Thoughts had been creeping into her mind lately. Nothing she wasn’t used to fending off; the inevitability of death, the failure of the human race to get its shit together and make sure there was something left of the planet for the future. The feeling like every problem she could see in the world was somehow her responsibility, because too many people were willing to give up when things felt impossible. She liked to think she wouldn’t. Or at least, would try her best.
Yet here she sat, ruminating on problems with no solutions. There were a collection of mantras in her mind she used to fight off these kinds of thoughts.
I didn’t exist before I was born, and that doesn’t seem to bother me much.
I’m fine with other altered states of being and consciousness. Why should death be any different?
My real concern is how to live, not how to die.
Smarter people than me are spending more of their lives than I am trying to save us all. I can only do my best.
It’s better to go down fighting than to give up.
Fuck, why did this have to be so hard? Why couldn’t she just spend quiet time alone like she used to? There were a few good years as a kid where none of this stuff seemed to bother her. She almost never thought of it, or she possessed enough magical thinking to be optimistic about the nature of reality. No amount of psychedelics was going to convince her that reality was fungible and intangible, as much as she wanted it to be. Erika envied the religious, because it seemed like they at least had some way of putting this terrible part of their minds at ease.
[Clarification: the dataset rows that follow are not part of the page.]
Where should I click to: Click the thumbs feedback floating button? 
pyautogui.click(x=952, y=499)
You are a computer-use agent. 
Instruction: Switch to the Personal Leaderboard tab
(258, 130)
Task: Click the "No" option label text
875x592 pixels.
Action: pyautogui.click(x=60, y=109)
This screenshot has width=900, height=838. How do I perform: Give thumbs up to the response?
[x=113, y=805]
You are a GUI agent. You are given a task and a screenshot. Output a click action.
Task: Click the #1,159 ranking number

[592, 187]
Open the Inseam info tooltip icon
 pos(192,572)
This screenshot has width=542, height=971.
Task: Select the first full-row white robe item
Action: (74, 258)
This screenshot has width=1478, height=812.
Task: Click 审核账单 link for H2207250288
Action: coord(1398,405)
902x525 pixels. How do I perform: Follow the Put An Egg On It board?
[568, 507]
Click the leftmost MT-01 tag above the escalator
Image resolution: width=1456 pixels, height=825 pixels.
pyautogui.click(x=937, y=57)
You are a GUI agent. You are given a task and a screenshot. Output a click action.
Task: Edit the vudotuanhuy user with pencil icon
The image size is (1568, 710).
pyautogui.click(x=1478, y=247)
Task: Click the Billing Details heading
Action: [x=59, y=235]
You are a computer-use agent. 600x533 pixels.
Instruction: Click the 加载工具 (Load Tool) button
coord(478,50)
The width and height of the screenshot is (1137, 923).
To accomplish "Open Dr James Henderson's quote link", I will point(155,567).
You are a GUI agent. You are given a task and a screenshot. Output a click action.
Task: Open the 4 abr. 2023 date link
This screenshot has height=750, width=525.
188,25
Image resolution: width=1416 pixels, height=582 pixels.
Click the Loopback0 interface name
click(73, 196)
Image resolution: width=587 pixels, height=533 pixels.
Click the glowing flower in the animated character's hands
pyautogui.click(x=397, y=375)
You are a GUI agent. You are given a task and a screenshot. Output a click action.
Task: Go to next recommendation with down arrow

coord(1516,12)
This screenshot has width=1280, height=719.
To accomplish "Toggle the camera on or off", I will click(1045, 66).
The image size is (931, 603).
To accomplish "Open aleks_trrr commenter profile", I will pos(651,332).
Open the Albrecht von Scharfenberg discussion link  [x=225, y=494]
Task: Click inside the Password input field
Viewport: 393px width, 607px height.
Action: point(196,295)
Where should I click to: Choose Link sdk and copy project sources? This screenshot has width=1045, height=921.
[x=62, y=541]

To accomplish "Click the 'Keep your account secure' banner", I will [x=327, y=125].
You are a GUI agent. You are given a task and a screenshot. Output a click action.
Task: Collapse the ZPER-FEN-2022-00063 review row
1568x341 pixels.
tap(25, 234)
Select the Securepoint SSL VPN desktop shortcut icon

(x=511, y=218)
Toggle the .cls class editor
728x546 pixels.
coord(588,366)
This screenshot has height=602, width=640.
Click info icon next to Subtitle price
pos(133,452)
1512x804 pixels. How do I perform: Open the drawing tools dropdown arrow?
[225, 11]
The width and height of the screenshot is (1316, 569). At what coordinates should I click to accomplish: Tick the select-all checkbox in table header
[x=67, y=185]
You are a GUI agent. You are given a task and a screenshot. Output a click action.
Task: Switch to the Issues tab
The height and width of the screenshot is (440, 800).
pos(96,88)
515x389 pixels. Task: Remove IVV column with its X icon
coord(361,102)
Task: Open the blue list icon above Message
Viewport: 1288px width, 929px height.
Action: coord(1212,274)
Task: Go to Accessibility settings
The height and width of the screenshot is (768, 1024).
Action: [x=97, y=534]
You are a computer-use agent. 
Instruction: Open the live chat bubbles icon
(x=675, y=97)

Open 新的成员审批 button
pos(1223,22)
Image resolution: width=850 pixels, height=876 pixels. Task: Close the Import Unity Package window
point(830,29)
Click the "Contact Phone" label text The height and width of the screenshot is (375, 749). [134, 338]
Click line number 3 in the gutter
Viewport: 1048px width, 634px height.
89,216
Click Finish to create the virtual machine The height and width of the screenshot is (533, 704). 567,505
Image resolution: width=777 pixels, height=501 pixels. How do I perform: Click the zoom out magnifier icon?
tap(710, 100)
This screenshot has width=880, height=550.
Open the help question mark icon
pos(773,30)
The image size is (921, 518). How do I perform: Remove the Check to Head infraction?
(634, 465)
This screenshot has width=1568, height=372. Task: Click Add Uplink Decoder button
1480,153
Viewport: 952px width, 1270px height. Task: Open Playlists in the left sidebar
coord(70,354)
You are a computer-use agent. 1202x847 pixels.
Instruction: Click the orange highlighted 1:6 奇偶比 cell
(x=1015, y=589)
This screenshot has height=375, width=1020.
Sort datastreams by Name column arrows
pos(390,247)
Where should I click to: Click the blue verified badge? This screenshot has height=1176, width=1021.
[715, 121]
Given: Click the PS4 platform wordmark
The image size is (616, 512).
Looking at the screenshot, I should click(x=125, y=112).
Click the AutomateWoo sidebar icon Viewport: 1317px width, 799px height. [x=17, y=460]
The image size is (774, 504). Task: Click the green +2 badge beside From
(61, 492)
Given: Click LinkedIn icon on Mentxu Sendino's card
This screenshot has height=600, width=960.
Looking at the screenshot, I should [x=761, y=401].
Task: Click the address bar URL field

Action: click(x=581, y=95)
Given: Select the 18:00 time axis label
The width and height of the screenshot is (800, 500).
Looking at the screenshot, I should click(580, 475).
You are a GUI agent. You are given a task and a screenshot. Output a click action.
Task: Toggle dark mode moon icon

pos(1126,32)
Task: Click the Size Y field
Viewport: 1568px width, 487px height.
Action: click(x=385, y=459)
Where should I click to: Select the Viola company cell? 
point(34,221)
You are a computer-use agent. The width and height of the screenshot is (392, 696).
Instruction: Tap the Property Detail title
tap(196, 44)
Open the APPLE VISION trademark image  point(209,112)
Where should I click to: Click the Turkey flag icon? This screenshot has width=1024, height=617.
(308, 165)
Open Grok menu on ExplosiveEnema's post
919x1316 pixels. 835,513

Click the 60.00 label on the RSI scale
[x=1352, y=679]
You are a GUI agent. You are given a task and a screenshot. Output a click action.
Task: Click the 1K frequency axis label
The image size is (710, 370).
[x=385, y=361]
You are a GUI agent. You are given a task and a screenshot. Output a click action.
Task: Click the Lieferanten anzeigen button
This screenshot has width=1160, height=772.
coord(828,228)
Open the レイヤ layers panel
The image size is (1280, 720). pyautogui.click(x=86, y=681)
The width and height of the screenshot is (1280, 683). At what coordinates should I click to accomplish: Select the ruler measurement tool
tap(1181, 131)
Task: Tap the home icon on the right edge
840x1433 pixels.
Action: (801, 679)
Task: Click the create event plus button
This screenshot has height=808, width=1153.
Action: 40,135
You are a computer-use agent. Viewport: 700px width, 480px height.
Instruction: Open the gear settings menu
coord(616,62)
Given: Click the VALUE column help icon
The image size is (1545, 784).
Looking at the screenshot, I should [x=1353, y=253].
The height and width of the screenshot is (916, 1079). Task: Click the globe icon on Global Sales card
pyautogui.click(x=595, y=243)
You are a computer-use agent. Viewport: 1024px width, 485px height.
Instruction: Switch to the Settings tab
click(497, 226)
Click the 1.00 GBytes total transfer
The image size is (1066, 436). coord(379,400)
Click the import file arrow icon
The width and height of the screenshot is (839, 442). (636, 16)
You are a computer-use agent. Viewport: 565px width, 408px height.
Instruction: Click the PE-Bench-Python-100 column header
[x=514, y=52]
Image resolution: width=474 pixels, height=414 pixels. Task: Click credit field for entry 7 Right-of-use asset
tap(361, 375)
No they don’t. Look how they act.
It was easy enough throughout the day to shut her brain off and just enjoy the trip, but now that she had time to think her brain wanted to latch onto anything that seemed to be a problem. That was how anxiety worked, after all – the effect came first, and found itself a cause. If there was nothing, she’d get existential. If there was something, she’d rant to a classmate about how Washington D.C. was a microcosm of everything that was wrong with their country.
Goddamnit, let’s take like fifty percent off. Dial it back. Can I do that? Is that even possible?
She sighed, and untied her bandana, shaking her hair out and re-tying it. A little reset. That was another thing she’d learned about anxiety – it was never one big, complicated sequence of actions and thoughts that brought her back to ground level. It was simple things, like taking a walk up to the roof and taking a minute to breathe. To just unload every stress while staring at the sky and hope it floated out and away from her.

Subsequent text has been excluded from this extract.